Among the various types of ILs used, hydrophobic ILs were found to be the most effective for the production of biodiesel, the biodiesel yield increasing with both cation chain length and IL hydrophobicity, and decreasing when ILs with strong water miscible properties were used ([BMIM][NTf2], [EMIM][PF6], AMOENG 100, AMOENG 102, [C16MIM][NTf2] or [C18MIM][NTf2] etc). Hydrophilic ILs were not suitable as solvent in enzyme-catalyzed transesterification as only 10 %

FAME yield was obtained for [HMIM][BF4], while no FAME was observed when [BMIM][BF4] was used as the solvent [33].

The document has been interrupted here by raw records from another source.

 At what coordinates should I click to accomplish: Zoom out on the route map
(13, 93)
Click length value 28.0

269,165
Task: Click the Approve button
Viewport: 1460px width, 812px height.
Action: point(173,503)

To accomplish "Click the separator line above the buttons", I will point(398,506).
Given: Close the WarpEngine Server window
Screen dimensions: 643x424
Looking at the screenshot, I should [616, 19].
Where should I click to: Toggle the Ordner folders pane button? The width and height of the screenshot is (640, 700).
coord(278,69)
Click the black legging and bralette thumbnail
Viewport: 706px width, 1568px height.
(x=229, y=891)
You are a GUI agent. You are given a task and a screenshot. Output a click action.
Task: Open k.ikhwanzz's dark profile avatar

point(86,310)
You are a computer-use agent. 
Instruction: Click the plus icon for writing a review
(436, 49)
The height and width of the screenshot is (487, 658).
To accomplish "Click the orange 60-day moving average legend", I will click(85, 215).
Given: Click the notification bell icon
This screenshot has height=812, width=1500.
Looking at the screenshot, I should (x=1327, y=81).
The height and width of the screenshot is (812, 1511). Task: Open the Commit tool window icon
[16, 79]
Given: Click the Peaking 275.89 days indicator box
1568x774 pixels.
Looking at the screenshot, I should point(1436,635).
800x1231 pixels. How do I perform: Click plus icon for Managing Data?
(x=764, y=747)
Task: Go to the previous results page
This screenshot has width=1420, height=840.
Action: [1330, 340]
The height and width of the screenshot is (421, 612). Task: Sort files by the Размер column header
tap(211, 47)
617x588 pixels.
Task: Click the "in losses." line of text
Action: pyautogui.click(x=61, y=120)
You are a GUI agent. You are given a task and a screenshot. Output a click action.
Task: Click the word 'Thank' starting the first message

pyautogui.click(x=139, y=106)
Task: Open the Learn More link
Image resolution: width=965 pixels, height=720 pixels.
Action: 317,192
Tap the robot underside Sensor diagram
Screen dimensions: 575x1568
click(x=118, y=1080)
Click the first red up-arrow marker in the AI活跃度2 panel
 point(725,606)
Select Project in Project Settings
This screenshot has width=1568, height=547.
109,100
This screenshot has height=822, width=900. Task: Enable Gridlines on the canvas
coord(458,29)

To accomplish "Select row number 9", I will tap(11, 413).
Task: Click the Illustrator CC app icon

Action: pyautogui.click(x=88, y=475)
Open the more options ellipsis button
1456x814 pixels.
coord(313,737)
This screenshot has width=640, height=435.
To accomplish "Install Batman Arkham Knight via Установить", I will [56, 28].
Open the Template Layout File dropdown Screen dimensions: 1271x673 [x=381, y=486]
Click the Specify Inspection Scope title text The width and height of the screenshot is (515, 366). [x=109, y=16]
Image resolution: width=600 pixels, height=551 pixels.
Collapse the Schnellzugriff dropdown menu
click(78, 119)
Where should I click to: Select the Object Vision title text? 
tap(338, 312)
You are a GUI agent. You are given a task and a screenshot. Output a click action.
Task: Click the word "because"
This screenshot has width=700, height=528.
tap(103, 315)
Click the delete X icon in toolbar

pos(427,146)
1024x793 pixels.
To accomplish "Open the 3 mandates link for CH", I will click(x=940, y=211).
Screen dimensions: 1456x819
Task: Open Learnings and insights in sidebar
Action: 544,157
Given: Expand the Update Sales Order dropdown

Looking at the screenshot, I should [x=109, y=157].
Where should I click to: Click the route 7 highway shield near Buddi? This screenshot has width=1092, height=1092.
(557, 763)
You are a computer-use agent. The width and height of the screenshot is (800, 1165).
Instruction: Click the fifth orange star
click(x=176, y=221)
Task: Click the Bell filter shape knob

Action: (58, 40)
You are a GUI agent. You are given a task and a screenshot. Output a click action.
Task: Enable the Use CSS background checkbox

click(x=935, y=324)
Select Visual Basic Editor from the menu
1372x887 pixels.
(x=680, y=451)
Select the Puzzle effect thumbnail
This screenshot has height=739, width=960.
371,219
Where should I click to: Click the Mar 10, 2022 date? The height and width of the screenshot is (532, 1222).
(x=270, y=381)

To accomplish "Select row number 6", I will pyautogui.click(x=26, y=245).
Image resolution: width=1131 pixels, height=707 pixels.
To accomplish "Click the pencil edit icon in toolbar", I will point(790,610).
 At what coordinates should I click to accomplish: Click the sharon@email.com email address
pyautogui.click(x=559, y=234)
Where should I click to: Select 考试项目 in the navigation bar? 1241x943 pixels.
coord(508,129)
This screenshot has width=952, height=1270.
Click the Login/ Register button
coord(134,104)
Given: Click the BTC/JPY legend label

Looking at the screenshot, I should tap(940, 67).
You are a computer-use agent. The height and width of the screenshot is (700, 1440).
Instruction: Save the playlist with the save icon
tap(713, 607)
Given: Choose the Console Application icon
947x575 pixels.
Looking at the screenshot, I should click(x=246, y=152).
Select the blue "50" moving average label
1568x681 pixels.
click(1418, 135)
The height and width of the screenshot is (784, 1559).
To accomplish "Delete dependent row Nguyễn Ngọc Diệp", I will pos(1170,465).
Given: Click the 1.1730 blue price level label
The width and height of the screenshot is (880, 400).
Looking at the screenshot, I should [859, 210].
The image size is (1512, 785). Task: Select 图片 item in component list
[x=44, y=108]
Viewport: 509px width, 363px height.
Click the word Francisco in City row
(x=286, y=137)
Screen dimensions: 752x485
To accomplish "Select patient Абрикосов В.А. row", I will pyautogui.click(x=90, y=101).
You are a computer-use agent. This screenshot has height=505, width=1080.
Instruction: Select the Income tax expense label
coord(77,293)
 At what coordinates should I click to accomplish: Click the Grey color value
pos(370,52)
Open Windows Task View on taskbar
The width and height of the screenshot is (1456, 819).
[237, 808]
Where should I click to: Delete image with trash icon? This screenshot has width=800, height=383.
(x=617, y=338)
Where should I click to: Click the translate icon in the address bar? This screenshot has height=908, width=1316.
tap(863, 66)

This trend can be explained in terms of methanol-induced enzyme deactivation. Hydrophobic ILs protects the enzyme from such deactivation because lipase is entrapped in the IL matrix. The most notable advantages of the use of ILs in such bioconversions are that the biodiesel can be separated by simple decantation and the recovered ionic liquid/enzyme catalytic system can be re-used several times with­out loss of catalytic activity and selectivity. More recently, our group [27] used [C16MIM][NTf2] as a homogeneous reaction mixture and, when the reaction was complete, a triphasic system was created through the appearance of a FAMEs phase (upper layer), a glycerol phase (middle layer) and a lower layer with the ionic liquid containing the enzyme, which could be solidified by decreasing the reaction temperature of the media (the melting point for [C16MIM][NTf2] is 42.6 °C), in this way facilitating extraction of the biodiesel product. Furthermore, ILs provides the ideal medium for removal of the by-product glycerol, thus accounting for the increase in biodiesel yield. A promising strategy employed by Lai et al. [47] was to use cross-linked enzyme aggregates (CLEAs) of lipase from Penicillium expansum as catalyst for biodiesel production in [BMIM][PF6] from microalgal oil, with a conversion of 85.7 % in 48 h.